The first question that comes to mind in response to this one is, in this particular narrative context, did the poet have any alternative to the simile that we have? Once the poet had associated the massed, attacking army with birds, there is in fact no extant alternative to the simile of these cranes shrieking their war-cry at the Pygmies since there is no other instance of a bird simile applying to a massed attacking army. There are, however, alternatives to the choice of birds for such a context. There are similes about wasps (16.259 ff.), wolves (16.156 ff.), and wind and waves (13.795 ff.). This last is a particularly striking simile that follows upon a catalogue of Trojan heroes, precisely like the simile of the cranes and Pygmies. So the poet’s tradition did provide alternate simile subjects in this context, nor was it averse to repeating elaborated similes. As the only bird simile in such a context, as the only simile specifically about cranes, and as the only simile in which cranes or their ilk invert roles and behave like their predators, the simile at the head of Book 3 is an exceptional one. Why the poet placed it there and what its several peculiarities may signify are now the preoccupations of this essay.

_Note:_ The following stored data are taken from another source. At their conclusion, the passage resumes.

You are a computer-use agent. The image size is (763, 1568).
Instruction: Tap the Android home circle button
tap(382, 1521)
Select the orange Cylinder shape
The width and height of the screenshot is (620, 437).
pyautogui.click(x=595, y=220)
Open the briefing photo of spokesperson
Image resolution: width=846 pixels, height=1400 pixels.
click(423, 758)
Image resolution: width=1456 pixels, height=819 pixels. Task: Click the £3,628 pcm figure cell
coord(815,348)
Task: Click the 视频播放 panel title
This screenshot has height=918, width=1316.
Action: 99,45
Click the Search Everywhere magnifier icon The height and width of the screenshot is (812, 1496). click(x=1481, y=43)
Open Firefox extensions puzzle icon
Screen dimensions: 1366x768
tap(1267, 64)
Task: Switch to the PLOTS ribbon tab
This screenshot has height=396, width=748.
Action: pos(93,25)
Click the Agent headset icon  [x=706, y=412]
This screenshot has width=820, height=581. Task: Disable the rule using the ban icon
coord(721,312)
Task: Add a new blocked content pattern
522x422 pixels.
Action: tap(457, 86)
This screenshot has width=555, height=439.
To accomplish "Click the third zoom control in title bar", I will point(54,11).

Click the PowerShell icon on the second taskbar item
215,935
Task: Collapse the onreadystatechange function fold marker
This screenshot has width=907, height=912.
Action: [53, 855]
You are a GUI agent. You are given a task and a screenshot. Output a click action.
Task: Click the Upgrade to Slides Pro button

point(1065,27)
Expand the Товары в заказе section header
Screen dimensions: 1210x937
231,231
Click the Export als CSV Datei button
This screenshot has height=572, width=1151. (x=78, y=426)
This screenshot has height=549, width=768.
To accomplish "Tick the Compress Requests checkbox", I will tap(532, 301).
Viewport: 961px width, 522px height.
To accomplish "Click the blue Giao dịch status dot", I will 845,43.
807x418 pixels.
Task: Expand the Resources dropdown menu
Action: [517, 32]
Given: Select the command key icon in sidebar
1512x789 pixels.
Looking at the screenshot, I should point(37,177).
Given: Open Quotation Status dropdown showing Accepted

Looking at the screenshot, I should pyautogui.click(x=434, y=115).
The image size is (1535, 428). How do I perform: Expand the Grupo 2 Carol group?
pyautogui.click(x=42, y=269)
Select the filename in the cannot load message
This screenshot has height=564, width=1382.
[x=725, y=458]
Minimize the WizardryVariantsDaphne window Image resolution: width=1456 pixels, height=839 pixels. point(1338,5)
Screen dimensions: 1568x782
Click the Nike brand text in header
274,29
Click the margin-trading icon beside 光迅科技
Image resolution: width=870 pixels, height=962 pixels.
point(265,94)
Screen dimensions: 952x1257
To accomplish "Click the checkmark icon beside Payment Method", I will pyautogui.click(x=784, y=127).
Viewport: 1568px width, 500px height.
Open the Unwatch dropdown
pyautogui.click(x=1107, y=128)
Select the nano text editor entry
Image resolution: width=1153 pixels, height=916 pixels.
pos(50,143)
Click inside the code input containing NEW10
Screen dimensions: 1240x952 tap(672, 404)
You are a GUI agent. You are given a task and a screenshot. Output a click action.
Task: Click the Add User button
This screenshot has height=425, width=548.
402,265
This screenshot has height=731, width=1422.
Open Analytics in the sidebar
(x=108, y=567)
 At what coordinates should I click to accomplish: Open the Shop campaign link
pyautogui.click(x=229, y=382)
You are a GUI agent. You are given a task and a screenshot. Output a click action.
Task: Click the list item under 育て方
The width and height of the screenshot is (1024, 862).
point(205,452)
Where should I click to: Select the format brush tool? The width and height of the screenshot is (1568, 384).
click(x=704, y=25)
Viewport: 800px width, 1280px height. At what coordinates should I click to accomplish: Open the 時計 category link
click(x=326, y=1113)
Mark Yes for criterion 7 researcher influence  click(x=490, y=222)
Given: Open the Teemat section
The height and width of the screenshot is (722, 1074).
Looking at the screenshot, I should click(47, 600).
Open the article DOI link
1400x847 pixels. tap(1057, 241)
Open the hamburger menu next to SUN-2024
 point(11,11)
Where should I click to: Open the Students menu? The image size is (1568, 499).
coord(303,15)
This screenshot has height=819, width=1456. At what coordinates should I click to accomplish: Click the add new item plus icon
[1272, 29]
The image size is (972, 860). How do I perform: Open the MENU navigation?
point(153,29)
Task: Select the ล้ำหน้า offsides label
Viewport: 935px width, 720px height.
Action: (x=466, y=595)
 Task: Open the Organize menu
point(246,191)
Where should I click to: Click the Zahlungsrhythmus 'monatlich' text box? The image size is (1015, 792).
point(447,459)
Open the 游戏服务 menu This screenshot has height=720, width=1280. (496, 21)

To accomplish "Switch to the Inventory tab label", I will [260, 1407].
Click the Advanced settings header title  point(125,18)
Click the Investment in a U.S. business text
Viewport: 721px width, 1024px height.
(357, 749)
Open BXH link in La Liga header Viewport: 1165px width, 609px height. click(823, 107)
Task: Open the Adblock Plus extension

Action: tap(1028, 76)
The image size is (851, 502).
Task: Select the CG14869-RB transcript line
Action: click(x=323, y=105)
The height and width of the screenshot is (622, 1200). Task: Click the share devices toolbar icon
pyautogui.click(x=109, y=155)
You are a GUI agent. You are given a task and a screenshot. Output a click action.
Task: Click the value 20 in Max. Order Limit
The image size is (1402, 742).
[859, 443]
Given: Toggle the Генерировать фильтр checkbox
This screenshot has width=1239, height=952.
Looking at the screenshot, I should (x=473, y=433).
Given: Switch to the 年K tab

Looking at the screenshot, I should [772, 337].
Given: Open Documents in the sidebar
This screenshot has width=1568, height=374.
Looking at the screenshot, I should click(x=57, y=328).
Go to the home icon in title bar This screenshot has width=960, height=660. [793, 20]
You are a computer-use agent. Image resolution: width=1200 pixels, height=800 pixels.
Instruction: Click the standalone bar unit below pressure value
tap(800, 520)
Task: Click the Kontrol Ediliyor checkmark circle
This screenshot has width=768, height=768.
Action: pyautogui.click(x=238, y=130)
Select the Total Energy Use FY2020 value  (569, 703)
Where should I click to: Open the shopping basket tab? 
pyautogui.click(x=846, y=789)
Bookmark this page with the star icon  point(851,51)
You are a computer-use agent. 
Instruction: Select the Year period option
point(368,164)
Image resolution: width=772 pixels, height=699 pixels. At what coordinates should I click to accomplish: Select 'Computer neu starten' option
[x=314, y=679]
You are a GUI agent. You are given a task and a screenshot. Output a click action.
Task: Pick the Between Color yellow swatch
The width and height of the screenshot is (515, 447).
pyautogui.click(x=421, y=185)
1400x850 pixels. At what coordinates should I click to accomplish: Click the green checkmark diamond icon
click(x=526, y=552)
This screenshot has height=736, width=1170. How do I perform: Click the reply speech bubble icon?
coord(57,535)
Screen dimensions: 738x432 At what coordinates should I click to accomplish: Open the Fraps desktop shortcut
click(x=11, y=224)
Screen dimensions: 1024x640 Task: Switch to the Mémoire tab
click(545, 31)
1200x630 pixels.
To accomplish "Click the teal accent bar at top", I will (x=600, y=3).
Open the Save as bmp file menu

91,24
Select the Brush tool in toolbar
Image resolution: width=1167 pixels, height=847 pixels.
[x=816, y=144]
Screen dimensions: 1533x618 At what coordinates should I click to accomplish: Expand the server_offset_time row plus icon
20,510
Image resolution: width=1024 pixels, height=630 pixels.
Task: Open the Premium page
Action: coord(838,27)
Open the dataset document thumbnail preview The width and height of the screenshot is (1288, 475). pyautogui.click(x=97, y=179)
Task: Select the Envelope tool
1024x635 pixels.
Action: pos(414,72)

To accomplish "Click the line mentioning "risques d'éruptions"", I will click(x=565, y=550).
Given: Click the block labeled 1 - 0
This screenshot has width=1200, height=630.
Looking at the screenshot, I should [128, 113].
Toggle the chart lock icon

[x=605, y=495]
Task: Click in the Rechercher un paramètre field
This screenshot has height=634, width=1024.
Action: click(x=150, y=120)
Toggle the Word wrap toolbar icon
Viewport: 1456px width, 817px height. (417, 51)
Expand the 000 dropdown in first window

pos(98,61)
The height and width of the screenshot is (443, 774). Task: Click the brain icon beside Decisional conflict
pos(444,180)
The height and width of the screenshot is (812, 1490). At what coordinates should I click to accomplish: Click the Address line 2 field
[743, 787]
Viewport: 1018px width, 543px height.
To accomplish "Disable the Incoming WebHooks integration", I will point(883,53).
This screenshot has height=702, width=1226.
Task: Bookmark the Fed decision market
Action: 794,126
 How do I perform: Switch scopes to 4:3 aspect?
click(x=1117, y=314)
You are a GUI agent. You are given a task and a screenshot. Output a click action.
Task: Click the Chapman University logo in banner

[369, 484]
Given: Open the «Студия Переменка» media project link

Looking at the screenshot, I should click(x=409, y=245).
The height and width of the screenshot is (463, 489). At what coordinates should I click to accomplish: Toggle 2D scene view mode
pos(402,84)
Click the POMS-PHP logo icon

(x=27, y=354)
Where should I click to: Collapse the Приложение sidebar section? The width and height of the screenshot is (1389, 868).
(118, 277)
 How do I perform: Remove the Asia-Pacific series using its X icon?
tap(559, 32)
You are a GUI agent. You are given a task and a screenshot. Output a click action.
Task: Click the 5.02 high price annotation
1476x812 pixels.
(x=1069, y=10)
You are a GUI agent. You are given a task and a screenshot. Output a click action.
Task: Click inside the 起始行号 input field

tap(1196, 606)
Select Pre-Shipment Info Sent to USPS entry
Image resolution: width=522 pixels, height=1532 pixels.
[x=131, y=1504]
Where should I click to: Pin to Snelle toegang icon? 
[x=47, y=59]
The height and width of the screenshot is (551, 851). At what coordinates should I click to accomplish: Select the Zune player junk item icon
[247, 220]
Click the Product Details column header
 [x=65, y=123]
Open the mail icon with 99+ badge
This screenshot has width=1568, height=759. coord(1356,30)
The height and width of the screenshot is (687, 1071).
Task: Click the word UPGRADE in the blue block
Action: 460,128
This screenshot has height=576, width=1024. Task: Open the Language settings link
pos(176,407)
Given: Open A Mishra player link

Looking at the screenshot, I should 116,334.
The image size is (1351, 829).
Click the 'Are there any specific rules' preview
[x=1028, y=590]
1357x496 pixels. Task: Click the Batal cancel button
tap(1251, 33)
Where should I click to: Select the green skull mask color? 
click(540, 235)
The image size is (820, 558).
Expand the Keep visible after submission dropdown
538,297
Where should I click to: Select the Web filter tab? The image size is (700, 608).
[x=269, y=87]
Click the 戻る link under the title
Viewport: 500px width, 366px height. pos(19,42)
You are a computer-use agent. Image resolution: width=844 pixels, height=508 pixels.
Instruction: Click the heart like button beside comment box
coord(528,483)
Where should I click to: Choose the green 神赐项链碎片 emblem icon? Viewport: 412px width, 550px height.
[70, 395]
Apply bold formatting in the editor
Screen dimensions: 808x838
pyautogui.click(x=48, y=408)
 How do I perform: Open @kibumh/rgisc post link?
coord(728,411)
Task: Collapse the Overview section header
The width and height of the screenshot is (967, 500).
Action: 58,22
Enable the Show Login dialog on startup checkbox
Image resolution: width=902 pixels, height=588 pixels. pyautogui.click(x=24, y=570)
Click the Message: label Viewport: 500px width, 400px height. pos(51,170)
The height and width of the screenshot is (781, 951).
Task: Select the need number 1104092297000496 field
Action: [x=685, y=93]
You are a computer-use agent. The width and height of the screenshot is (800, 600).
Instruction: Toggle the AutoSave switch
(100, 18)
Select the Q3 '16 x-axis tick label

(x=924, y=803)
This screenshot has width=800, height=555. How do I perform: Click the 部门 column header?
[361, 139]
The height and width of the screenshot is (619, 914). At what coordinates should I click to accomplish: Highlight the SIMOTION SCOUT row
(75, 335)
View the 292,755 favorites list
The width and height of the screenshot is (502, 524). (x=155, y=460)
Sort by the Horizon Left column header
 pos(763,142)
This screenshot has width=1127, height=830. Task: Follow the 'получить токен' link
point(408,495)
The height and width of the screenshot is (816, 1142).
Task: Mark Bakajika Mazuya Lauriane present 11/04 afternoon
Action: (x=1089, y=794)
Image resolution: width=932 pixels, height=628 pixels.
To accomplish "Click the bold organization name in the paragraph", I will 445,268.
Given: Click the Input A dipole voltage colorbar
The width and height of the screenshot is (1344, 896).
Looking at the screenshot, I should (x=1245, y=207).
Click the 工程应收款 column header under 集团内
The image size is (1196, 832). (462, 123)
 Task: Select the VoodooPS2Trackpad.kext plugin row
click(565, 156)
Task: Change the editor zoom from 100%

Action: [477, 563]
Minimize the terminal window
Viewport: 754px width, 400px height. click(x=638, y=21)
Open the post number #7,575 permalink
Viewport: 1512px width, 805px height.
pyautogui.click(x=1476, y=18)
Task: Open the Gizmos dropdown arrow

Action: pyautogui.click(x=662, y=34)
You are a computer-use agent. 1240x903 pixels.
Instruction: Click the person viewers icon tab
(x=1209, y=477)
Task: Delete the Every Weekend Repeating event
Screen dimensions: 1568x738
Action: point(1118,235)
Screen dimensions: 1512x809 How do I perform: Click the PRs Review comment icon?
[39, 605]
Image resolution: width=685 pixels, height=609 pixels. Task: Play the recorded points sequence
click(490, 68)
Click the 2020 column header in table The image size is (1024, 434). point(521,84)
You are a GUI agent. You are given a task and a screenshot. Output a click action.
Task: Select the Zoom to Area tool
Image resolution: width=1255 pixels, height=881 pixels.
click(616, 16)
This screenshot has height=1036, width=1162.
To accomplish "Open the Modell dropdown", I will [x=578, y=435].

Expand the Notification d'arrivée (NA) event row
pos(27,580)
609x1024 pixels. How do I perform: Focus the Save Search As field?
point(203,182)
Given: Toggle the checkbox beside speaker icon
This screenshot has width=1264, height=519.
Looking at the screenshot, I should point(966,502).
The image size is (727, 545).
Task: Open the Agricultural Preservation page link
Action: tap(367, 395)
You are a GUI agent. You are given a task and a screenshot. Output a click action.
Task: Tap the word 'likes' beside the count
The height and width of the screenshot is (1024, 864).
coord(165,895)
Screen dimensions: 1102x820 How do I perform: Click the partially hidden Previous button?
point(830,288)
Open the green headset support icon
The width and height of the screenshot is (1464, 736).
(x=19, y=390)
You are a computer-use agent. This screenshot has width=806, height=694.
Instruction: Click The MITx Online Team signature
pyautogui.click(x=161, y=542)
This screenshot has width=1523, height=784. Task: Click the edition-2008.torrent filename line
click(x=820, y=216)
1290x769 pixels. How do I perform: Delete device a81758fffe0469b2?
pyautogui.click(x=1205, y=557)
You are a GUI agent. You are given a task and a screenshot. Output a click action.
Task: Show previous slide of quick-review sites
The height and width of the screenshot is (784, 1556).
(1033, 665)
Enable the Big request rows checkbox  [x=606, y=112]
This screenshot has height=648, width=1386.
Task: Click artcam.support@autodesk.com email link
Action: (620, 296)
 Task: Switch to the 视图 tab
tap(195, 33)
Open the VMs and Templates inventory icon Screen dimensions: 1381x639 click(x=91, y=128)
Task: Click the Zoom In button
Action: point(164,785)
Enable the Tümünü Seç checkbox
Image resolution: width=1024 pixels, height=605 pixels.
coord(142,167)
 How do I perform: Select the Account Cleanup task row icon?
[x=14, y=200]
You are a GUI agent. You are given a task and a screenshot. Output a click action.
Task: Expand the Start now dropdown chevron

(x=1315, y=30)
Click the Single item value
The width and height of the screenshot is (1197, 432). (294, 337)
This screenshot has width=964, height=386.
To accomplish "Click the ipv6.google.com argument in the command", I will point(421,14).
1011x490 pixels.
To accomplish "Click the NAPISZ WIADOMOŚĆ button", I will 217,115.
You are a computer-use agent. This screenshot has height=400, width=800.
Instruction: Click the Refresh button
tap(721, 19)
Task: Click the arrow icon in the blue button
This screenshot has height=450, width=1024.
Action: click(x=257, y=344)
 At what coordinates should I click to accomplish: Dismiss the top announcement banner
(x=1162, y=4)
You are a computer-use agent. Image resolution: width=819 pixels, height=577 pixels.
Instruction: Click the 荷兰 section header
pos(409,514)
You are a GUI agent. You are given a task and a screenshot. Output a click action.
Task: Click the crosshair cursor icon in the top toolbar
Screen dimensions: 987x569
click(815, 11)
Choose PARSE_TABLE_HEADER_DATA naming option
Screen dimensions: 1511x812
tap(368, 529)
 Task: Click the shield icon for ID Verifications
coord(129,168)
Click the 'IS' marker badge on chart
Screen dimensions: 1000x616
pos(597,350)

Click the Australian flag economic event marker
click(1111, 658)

Metaphoric and Thematic Context of Book 3

The answers to these questions lie in a thorough understanding of the simile’s immediate metaphoric and thematic context. In the narrative that follows the simile comparing the Trojan army to the cranes attacking the Pygmies, their fighting army is ritually reduced to a single representative, who on this occasion is not Hector but Paris. This substitution—of a single combatant for the group, and of Paris in Hektor’s role—is suggestive in itself, and Paris’ portrayal in the subsequent narrative is a reasonable place to seek an explanation for predatory cranes. Is he portrayed as a conventional warrior in heroic single combat? Or is he an analogue, in diction and theme, to the cranes?
An image depicting Paris near the end of Book 3 is an ideal point of departure from which to describe the consistent imagery surrounding him, which is emphatically not that of a warrior. Aphrodite has just snatched him from the battlefield—Menelaos was about to kill him. She places him in his bedroom, disguises herself as an old woman, a {77|78} favorite wool-working slave of Helen’s from Lakedaimon, and then, having found Helen on the rampart, plucks at her fine robe to get her attention and says:

“δεῦρ’ ἴθ’· Ἀλέξανδρός σε καλεῖ οἶκόνδε νέεσθαι.
κεῖνος ὅ γ’ ἐν θαλάμῳ καὶ δινωτοῖσι λέχεσσι,
κάλλεΐ τε στίλβων καὶ εἵμασιν· οὐδέ κε φαίης
ἀνδρὶ μαχεσσάμενον τόν γ’ ἐλθεῖν, ἀλλὰ χορόνδε
ἔρχεσθ’, ἠὲ χοροῖο νέον λήγοντα καθίζειν.”
“Come here! Alexander is calling you to come back home.
He is in his bedroom, on the whorled bed, his beauty and
clothes both gleaming; you would not say he came from
fighting with a man, but that he was going to a dance, or
that he was sitting down just after finishing one.”

(3.390–394)

This passage has been discussed in a compelling analysis of the role of Aphrodite in Greek epic by Deborah Boedeker. [30] Her hypothesis is that the diction and functions of Aphrodite in Homer are developments from those of the Indo-European dawn-goddess whose descendant in Greek, Eos, she has all but displaced. Like Eos and her Vedic cognate, Usas, Aphrodite is a goddess associated with the dance. [31] All three goddesses are said to possess mortal consorts. [32] As Eos brings Tithonos to her θάλαμος (HAphr. 235), so Aphrodite has placed Paris in his θάλαμος (3.382). In her role as Διὸς θυγάτηρ (3.374), [33] she has just rescued him from death on the field of battle; significantly, the exact cognate in Vedic of this Greek phrase, diva(s) duḥitár-, is restricted to Uṣas. Three times in epic, Eos “snatches/rapes” for herself a mortal {78|79} consort; the word is a form of the verb ἁρπάζω in two of these (Kleitos, Od. 14.250, and Tithonos, HAphr. 218: ἥρπασεν). The verb ἁρπάζω is also used for Aphrodite’s “snatch/rape” of Paris from the field of battle in this particular context (3.380: τὸν δ’ ἐξήρπαξ’ Ἀφροδίτη). [34]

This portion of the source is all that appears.